After moving to Spokane as a sixth grader, she was befriended by the Holy Names Sisters at St. Aloysius School and Holy Names Academy, where her desire to enter religious life blossomed. After her entry into the Holy Names Community, Peggy spent happy years as a teacher or administrator at St. Mary Magdalen in Everett, St. Alphonsus and Our Lady of Fatima, Seattle, and St. Patrick’s, Spokane.

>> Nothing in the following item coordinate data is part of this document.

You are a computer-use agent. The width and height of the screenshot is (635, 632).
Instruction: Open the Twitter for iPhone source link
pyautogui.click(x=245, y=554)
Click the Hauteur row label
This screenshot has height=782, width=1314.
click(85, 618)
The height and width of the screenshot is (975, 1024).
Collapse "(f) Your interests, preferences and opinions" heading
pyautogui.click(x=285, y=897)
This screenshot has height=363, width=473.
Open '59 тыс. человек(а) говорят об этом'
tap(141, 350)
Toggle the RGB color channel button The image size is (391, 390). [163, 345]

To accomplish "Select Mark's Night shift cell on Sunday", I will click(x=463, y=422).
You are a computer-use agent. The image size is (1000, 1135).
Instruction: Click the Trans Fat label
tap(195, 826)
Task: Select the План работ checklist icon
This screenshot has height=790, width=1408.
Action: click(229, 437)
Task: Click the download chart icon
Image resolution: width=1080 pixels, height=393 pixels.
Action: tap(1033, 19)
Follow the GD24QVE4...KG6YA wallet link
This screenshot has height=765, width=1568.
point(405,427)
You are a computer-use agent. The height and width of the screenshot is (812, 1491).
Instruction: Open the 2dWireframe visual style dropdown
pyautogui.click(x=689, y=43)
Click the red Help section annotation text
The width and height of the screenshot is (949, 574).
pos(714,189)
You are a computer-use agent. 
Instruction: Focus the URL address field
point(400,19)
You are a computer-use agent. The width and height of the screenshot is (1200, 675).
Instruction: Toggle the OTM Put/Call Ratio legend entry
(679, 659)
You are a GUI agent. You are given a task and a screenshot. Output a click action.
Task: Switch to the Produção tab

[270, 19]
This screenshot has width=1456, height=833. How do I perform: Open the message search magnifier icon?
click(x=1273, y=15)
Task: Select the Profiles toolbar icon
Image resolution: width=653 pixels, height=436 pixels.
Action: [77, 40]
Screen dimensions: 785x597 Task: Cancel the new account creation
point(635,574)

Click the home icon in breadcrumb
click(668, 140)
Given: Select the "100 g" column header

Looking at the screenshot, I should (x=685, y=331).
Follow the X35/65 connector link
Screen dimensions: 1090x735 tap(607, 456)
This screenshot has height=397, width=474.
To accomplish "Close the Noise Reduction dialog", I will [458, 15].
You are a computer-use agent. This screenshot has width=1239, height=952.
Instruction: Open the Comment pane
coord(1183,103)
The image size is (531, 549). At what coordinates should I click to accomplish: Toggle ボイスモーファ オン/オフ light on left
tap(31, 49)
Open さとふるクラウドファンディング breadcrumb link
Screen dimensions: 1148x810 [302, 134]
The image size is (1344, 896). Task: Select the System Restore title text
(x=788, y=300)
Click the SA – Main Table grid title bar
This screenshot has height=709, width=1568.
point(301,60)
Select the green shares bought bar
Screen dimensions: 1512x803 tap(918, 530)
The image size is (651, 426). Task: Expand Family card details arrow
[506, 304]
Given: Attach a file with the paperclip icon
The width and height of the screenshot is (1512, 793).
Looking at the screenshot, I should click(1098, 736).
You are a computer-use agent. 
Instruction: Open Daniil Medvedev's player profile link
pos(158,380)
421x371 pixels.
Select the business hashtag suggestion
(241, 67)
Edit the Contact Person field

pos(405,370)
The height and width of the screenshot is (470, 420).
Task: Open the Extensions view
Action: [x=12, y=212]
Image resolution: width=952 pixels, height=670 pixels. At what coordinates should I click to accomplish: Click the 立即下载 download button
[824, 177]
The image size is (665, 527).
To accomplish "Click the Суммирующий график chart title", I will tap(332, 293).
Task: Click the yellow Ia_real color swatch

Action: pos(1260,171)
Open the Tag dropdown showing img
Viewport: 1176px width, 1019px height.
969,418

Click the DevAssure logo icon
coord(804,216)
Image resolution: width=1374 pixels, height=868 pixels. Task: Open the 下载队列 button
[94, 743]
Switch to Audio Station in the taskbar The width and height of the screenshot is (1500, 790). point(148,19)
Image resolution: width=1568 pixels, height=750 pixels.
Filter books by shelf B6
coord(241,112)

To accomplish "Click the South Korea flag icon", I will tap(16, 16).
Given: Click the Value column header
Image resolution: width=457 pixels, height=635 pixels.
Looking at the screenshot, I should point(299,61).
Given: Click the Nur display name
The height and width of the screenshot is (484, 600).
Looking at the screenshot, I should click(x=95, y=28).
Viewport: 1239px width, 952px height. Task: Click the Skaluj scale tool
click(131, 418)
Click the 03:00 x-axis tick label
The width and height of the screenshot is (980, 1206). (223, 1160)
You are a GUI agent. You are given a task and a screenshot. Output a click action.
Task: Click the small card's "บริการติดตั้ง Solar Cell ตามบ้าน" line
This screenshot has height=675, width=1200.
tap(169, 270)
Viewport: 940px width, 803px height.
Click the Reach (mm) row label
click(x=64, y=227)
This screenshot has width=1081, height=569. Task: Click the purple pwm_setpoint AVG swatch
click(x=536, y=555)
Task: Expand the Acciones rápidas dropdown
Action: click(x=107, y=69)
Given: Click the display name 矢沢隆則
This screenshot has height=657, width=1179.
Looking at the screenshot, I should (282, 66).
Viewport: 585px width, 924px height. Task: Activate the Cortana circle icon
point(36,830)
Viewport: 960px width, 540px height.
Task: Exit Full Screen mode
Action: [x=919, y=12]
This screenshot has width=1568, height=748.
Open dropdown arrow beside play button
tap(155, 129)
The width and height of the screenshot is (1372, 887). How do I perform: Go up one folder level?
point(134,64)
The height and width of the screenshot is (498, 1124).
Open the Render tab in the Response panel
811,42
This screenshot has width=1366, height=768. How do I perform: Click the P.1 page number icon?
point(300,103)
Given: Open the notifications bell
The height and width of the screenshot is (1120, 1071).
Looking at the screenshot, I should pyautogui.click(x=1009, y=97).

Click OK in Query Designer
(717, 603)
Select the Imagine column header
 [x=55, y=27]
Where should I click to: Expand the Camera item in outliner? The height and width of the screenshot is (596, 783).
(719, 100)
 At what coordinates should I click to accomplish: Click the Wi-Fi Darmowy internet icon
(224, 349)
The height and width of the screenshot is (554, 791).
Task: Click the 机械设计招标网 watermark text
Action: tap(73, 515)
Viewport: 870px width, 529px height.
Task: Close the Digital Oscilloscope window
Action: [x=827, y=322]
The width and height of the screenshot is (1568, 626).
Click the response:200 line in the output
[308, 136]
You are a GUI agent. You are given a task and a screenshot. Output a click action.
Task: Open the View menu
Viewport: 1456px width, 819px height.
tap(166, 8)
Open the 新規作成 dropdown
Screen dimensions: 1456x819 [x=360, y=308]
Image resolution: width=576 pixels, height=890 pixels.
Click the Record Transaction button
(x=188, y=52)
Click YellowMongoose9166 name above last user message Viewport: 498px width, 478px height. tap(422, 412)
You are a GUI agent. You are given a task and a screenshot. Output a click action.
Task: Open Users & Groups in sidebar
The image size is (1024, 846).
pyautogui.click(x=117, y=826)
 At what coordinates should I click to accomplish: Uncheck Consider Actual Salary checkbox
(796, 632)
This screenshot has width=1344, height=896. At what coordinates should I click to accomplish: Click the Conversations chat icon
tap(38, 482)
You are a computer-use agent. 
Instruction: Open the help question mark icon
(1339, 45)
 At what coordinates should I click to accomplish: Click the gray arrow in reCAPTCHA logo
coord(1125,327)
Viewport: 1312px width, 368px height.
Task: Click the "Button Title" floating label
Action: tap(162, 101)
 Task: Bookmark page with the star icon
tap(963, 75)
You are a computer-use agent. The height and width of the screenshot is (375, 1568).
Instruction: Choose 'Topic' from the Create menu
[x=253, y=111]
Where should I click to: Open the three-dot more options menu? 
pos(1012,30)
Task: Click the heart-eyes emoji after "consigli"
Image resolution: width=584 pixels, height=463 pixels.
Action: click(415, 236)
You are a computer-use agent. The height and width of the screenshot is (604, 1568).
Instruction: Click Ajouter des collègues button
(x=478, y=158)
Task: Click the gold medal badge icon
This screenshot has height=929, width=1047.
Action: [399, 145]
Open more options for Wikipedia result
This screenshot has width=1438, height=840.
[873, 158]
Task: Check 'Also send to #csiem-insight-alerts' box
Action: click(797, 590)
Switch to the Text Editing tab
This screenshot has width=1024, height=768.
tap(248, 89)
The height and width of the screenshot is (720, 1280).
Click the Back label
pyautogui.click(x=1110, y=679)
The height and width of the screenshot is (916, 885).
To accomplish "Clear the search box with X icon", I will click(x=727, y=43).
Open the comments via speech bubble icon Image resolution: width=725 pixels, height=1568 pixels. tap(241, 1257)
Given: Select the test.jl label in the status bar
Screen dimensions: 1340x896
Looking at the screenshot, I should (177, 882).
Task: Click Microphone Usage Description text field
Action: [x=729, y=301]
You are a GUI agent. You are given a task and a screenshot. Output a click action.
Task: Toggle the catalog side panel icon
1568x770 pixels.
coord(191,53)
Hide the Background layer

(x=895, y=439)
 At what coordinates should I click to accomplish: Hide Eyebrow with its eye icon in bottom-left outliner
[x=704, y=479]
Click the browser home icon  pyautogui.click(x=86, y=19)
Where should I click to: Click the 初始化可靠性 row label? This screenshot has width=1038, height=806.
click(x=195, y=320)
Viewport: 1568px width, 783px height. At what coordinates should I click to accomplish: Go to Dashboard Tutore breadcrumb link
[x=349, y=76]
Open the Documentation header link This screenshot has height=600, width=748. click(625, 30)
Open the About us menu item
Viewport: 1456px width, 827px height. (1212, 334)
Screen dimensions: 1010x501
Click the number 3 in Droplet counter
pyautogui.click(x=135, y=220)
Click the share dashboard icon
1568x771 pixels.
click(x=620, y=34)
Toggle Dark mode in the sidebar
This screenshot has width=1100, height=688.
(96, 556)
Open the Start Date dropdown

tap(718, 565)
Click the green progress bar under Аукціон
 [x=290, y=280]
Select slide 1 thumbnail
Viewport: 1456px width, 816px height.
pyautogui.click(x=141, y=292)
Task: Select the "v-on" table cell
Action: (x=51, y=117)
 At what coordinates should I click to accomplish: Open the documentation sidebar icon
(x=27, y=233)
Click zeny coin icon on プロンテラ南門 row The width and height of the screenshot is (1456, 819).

She left formal education to live in a poor section of downtown Spokane, where she was transformed by the humble transparency and true holiness of the people with whom she lived. Aware of the vulnerability of women who lived on the street, she co-founded Miryam’s House in Spokane, a residence for women seeking support for their efforts to change. Miryam’s House was the first sponsored work of five religious communities of women working together in the Pacific Northwest. Ministry at Miryam’s House led to her work at Spokane Mental Health with families court-ordered into treatment because of abuse and/or addiction.
Sister Peggy served in leadership for the Washington Province (while living at Graceworks, a SNJM residence for women leaving prostitution) and then at the Congregational level after one year as Mission Director at Mary’s Woods at Marylhurst. She then worked among migrant women at Nuestra Casa in Sunnyside, Washington, followed by ministry at Solanus Casey Center among homeless and very poor people in Seattle. She currently serves as a facilitator for various groups in Washington, Oregon and Mississippi.
Our loving God has been the constant throughout her life—always faithful—always active—always nudging—always deeper. “I am so grateful for family, friends, and the Sisters of the Holy Names who have journeyed with me and who are the cause of so many, many blessings.”